Net-juu no Susume (Recovery of an MMO Junkie)

Updated: Apr 2, 2019

The recent popularity of isekai series like Re:Zero and Sword Art Online underscores the enduring appeal of Final Fantasy-inspired MMORPG games. That, for better or worse, “starting life in another world” is not a actual life choice can cause some serious rub. We already saw this in N.H.K. ni Youkoso (Welcome to the N.H.K.); in that case though, the moral message was communicated through a story almost as NSFW and depression-instilling as the likely contents of a real-life hikikomori‘s online perusings. One time I recommended Welcome to the N.H.K. to a more sensitive friend, as a great anime about the problems of life in the Internet age.
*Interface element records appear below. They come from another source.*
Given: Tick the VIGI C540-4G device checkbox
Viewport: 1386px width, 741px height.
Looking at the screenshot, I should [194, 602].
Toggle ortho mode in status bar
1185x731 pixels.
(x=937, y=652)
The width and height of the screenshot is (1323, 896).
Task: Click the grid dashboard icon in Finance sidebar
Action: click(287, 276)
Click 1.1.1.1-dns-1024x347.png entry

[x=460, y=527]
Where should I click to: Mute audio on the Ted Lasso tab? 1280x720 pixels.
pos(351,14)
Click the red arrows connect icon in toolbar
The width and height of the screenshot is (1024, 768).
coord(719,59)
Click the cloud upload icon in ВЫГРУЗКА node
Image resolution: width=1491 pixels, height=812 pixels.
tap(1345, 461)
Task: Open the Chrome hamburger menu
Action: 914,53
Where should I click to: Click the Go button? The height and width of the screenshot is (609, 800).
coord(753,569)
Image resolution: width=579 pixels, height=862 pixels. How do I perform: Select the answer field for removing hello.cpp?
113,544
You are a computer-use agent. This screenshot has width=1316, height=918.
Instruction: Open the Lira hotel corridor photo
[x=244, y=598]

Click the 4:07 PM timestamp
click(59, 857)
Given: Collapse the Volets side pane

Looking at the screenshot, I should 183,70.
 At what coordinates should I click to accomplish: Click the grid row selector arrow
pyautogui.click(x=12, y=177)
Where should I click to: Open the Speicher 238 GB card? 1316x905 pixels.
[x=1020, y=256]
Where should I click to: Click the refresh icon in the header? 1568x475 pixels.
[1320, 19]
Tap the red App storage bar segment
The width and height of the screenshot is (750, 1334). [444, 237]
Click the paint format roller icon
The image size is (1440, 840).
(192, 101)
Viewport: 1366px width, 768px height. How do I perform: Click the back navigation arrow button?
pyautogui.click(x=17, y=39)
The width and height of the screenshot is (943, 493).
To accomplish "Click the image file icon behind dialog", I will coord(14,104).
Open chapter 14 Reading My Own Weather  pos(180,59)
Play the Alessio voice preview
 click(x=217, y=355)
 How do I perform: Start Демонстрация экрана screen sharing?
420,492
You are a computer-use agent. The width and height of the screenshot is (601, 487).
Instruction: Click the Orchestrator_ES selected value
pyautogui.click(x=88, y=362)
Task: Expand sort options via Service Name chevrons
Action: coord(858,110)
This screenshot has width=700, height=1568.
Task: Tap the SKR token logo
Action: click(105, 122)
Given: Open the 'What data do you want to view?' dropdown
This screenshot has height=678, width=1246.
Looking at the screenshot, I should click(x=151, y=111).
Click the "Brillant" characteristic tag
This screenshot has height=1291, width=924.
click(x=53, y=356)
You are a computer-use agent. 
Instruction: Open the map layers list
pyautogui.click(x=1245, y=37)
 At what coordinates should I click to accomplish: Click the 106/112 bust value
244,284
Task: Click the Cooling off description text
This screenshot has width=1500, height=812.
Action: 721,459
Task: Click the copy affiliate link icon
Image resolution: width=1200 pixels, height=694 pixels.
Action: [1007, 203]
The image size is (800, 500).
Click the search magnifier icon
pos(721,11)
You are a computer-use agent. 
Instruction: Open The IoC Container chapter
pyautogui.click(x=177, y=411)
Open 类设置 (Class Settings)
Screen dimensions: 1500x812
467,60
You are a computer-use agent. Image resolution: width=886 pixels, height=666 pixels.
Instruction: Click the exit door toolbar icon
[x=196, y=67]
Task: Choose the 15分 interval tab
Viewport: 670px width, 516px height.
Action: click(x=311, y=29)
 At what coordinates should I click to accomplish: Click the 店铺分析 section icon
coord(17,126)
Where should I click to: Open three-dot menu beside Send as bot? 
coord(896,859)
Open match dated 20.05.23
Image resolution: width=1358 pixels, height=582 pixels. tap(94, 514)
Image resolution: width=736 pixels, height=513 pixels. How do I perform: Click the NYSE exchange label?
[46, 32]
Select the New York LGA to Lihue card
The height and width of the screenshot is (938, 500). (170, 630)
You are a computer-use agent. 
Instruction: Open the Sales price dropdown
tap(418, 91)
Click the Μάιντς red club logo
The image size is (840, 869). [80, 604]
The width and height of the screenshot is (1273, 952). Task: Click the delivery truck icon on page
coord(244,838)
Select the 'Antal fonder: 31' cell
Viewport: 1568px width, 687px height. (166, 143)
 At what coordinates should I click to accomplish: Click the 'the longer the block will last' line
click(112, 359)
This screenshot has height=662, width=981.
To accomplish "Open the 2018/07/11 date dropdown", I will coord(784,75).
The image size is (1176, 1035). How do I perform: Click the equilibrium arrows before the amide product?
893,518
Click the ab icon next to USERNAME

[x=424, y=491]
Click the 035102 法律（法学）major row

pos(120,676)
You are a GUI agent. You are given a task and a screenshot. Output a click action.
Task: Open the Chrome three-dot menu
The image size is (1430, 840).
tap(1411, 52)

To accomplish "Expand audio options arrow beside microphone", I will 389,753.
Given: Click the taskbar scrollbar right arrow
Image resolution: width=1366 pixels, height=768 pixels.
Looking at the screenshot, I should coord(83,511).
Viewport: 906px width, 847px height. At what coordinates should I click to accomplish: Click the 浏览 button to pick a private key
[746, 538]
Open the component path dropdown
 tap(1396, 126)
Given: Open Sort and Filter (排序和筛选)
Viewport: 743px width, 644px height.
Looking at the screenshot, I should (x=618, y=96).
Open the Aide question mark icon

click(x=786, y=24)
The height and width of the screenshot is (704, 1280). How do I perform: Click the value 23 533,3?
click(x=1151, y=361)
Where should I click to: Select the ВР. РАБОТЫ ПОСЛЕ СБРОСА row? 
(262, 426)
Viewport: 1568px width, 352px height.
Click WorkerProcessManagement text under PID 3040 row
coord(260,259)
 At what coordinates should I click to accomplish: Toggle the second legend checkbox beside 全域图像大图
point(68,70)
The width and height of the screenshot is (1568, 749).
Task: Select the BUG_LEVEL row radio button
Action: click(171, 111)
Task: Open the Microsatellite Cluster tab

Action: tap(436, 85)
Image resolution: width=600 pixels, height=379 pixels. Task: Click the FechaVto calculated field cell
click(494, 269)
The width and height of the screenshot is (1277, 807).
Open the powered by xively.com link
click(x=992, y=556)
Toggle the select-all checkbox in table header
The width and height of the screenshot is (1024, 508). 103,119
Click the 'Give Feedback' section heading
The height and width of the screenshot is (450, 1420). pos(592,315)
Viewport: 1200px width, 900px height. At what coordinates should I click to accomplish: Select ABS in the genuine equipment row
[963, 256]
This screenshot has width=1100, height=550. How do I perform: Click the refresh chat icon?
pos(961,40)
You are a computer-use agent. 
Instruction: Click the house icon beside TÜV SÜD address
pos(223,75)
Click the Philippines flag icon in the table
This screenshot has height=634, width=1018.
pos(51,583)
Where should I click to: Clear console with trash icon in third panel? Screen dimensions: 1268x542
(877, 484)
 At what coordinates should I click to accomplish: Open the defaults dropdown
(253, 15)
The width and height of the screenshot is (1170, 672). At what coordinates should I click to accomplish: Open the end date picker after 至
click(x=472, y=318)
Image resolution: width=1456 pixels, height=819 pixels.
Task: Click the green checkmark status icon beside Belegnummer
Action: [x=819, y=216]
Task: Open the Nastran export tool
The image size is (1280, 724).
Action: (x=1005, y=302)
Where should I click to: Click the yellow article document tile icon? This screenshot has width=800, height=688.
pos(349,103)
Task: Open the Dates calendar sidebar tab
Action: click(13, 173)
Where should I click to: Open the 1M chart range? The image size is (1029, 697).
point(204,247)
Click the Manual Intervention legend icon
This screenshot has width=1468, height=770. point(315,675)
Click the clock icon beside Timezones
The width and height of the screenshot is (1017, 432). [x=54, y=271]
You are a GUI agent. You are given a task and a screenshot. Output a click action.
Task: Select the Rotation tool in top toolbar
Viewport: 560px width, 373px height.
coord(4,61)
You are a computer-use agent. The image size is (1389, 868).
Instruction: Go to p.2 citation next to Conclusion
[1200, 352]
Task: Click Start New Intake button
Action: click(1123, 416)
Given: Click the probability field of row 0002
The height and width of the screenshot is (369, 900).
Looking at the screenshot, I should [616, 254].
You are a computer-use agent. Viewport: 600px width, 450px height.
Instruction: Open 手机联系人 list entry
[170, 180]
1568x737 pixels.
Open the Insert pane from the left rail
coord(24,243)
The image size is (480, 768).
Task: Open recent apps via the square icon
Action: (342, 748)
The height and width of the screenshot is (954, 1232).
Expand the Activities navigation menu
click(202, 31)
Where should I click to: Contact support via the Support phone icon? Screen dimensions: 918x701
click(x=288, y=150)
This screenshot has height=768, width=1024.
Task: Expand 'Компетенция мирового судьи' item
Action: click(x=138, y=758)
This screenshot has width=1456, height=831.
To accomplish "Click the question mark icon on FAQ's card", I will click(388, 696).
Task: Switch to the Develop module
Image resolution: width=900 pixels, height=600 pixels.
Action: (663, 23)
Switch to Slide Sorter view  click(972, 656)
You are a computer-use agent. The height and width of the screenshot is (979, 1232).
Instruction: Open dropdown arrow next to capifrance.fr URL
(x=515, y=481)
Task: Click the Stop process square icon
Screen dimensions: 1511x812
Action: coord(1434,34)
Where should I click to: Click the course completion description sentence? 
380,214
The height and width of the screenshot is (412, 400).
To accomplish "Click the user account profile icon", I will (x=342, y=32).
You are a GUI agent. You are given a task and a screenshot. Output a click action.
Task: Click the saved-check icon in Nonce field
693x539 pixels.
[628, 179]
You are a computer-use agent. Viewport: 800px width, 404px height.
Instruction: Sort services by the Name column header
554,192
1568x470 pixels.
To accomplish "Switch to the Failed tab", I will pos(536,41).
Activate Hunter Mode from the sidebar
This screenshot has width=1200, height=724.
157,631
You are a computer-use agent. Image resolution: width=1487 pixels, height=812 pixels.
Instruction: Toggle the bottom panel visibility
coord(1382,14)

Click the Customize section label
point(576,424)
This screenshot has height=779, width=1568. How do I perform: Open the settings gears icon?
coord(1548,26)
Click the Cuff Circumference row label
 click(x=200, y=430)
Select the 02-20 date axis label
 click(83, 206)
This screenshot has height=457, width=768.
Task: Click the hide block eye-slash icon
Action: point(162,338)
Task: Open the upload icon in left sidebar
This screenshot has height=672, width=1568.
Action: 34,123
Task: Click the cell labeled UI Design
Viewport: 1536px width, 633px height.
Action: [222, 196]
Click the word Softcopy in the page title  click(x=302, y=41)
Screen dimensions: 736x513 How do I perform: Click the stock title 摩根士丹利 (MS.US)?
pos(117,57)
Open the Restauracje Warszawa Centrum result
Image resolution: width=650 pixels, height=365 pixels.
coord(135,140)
My friend ended up being turned off to anime as a whole after four episodes.

The appeal of 2017’s Net-juu no Susume (Recovery of an MMO Junkie), based on the 2013-2015 manga of the same name by Rin Kokuyō, is that it is perfectly contemporary and wholly unobjectionable, not an easy combination. Moriko Morioka has finally quit her stressful job at the big corporation! Now free to play the popular MMO Fruits de Mer without interruption, she spends her days and nights levelling up her male character Hayashi and bonding with members of her guild. As Hayashi, she grows especially close to a female character named Lily, and many idyllic moments are shared together seated on the branch of a virtual tree. Quests and fighting bosses are chiefly background in this story. The fantasy world does not feel so immersive, is not so glamorized as in isekai, but is more like a front porch or neighborhood pub for having intimate conversations with people afraid to let out their real names.

One glance at the rings under Moriko’s eyes is enough to know there’s a problem. And before long—the anime is just 11 episodes long—we encounter a few others and see how the demands of the virtual world and the real shape their lives. Even Moriko has to leave her abode for food and WebMoney (featured in the credits), and if nothing else, we learn that the convenience store Cowson, fictionalized from the real chain Lawson (also in the credits), is a vital meeting place in our often isolated world. However much Moriko doubts herself, however disengaged she has become from real life, her innate charm is there for those who encounter her to see, and she may have the stuffs of shojo romance in her yet. There is never much that’s disheartening in Recovery of an MMO Junkie, and the show gets becomes cute and adorable in a way only anime starring high schoolers or younger usually do, fast. For a warm-hearted, short watch that also has a lot to say about the tension between the gaming life and lived life (and about the loot boxes swindle), highly recommended.